> Task to complete
Would you repeat every line below exactly, please?

> Task material

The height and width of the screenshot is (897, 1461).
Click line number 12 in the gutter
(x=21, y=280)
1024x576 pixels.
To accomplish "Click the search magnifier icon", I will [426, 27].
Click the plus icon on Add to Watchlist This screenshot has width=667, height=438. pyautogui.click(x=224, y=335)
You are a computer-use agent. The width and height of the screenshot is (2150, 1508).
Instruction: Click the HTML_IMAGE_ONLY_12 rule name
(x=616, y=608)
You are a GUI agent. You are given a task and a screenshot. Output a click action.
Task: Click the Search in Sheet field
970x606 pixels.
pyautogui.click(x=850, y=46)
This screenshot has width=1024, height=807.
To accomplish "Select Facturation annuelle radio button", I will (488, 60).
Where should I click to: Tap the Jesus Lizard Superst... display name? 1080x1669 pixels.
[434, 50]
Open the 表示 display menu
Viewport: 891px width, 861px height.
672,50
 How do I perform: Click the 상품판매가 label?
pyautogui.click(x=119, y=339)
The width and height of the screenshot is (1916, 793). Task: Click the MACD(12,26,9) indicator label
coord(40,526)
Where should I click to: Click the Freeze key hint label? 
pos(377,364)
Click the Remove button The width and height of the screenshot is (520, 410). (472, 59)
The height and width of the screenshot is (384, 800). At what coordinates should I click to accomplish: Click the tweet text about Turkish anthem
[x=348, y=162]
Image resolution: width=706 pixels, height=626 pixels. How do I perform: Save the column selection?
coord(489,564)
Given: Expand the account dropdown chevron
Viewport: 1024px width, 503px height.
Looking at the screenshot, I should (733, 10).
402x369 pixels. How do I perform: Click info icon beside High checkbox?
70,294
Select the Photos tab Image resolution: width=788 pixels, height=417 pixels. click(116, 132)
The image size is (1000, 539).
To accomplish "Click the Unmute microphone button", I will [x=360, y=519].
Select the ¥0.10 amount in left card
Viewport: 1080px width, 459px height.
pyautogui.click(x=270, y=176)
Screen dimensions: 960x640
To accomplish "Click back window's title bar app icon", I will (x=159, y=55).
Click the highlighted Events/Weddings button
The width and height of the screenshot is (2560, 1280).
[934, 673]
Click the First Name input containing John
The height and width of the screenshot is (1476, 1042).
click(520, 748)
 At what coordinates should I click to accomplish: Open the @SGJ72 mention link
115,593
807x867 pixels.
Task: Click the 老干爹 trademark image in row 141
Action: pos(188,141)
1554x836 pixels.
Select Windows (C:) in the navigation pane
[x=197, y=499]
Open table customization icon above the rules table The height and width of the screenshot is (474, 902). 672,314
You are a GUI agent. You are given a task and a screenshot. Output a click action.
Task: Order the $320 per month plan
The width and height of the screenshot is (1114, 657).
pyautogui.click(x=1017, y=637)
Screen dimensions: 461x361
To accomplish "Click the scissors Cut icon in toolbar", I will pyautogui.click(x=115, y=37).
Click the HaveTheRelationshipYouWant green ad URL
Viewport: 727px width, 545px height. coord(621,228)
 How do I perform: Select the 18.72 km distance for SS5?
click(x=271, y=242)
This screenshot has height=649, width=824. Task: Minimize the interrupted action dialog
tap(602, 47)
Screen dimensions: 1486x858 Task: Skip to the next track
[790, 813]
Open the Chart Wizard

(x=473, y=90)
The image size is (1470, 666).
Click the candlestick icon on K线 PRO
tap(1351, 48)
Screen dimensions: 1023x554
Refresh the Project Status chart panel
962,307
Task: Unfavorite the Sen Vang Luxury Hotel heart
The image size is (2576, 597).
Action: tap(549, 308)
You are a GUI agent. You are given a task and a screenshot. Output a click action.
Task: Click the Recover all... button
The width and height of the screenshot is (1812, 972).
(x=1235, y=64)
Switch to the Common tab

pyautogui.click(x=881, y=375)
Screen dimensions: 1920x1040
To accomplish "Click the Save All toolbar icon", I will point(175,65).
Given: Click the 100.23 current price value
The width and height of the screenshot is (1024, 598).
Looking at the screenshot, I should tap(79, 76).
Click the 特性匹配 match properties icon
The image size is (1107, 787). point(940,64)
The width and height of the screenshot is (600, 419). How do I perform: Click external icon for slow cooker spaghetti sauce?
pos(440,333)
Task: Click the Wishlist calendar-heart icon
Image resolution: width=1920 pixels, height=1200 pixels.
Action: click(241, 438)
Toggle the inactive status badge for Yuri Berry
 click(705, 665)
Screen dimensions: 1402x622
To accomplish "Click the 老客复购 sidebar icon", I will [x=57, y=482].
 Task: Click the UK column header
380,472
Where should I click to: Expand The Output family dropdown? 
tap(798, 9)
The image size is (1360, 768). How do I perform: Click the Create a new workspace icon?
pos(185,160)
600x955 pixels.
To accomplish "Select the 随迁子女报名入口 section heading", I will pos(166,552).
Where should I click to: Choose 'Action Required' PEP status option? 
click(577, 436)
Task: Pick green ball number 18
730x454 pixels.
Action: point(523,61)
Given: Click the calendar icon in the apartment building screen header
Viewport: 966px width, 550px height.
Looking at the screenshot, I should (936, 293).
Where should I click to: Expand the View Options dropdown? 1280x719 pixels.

> Response to this exercise
The height and width of the screenshot is (897, 1461).
Click line number 12 in the gutter
(x=21, y=280)
1024x576 pixels.
To accomplish "Click the search magnifier icon", I will [426, 27].
Click the plus icon on Add to Watchlist This screenshot has width=667, height=438. pyautogui.click(x=224, y=335)
You are a computer-use agent. The width and height of the screenshot is (2150, 1508).
Instruction: Click the HTML_IMAGE_ONLY_12 rule name
(x=616, y=608)
You are a GUI agent. You are given a task and a screenshot. Output a click action.
Task: Click the Search in Sheet field
970x606 pixels.
pyautogui.click(x=850, y=46)
This screenshot has width=1024, height=807.
To accomplish "Select Facturation annuelle radio button", I will (488, 60).
Where should I click to: Tap the Jesus Lizard Superst... display name? 1080x1669 pixels.
[434, 50]
Open the 表示 display menu
Viewport: 891px width, 861px height.
672,50
 How do I perform: Click the 상품판매가 label?
pyautogui.click(x=119, y=339)
The width and height of the screenshot is (1916, 793). Task: Click the MACD(12,26,9) indicator label
coord(40,526)
Where should I click to: Click the Freeze key hint label? 
pos(377,364)
Click the Remove button The width and height of the screenshot is (520, 410). (472, 59)
The height and width of the screenshot is (384, 800). At what coordinates should I click to accomplish: Click the tweet text about Turkish anthem
[x=348, y=162]
Image resolution: width=706 pixels, height=626 pixels. How do I perform: Save the column selection?
coord(489,564)
Given: Expand the account dropdown chevron
Viewport: 1024px width, 503px height.
Looking at the screenshot, I should (733, 10).
402x369 pixels. How do I perform: Click info icon beside High checkbox?
70,294
Select the Photos tab Image resolution: width=788 pixels, height=417 pixels. click(116, 132)
The image size is (1000, 539).
To accomplish "Click the Unmute microphone button", I will [x=360, y=519].
Select the ¥0.10 amount in left card
Viewport: 1080px width, 459px height.
pyautogui.click(x=270, y=176)
Screen dimensions: 960x640
To accomplish "Click back window's title bar app icon", I will (x=159, y=55).
Click the highlighted Events/Weddings button
The width and height of the screenshot is (2560, 1280).
[934, 673]
Click the First Name input containing John
The height and width of the screenshot is (1476, 1042).
click(520, 748)
 At what coordinates should I click to accomplish: Open the @SGJ72 mention link
115,593
807x867 pixels.
Task: Click the 老干爹 trademark image in row 141
Action: pos(188,141)
1554x836 pixels.
Select Windows (C:) in the navigation pane
[x=197, y=499]
Open table customization icon above the rules table The height and width of the screenshot is (474, 902). 672,314
You are a GUI agent. You are given a task and a screenshot. Output a click action.
Task: Order the $320 per month plan
The width and height of the screenshot is (1114, 657).
pyautogui.click(x=1017, y=637)
Screen dimensions: 461x361
To accomplish "Click the scissors Cut icon in toolbar", I will pyautogui.click(x=115, y=37).
Click the HaveTheRelationshipYouWant green ad URL
Viewport: 727px width, 545px height. coord(621,228)
 How do I perform: Select the 18.72 km distance for SS5?
click(x=271, y=242)
This screenshot has height=649, width=824. Task: Minimize the interrupted action dialog
tap(602, 47)
Screen dimensions: 1486x858 Task: Skip to the next track
[790, 813]
Open the Chart Wizard

(x=473, y=90)
The image size is (1470, 666).
Click the candlestick icon on K线 PRO
tap(1351, 48)
Screen dimensions: 1023x554
Refresh the Project Status chart panel
962,307
Task: Unfavorite the Sen Vang Luxury Hotel heart
The image size is (2576, 597).
Action: tap(549, 308)
You are a GUI agent. You are given a task and a screenshot. Output a click action.
Task: Click the Recover all... button
The width and height of the screenshot is (1812, 972).
(x=1235, y=64)
Switch to the Common tab

pyautogui.click(x=881, y=375)
Screen dimensions: 1920x1040
To accomplish "Click the Save All toolbar icon", I will point(175,65).
Given: Click the 100.23 current price value
The width and height of the screenshot is (1024, 598).
Looking at the screenshot, I should tap(79, 76).
Click the 特性匹配 match properties icon
The image size is (1107, 787). point(940,64)
The width and height of the screenshot is (600, 419). How do I perform: Click external icon for slow cooker spaghetti sauce?
pos(440,333)
Task: Click the Wishlist calendar-heart icon
Image resolution: width=1920 pixels, height=1200 pixels.
Action: click(241, 438)
Toggle the inactive status badge for Yuri Berry
 click(705, 665)
Screen dimensions: 1402x622
To accomplish "Click the 老客复购 sidebar icon", I will [x=57, y=482].
 Task: Click the UK column header
380,472
Where should I click to: Expand The Output family dropdown? 
tap(798, 9)
The image size is (1360, 768). How do I perform: Click the Create a new workspace icon?
pos(185,160)
600x955 pixels.
To accomplish "Select the 随迁子女报名入口 section heading", I will pos(166,552).
Where should I click to: Choose 'Action Required' PEP status option? 
click(577, 436)
Task: Pick green ball number 18
730x454 pixels.
Action: point(523,61)
Given: Click the calendar icon in the apartment building screen header
Viewport: 966px width, 550px height.
Looking at the screenshot, I should (936, 293).
Where should I click to: Expand the View Options dropdown? 1280x719 pixels.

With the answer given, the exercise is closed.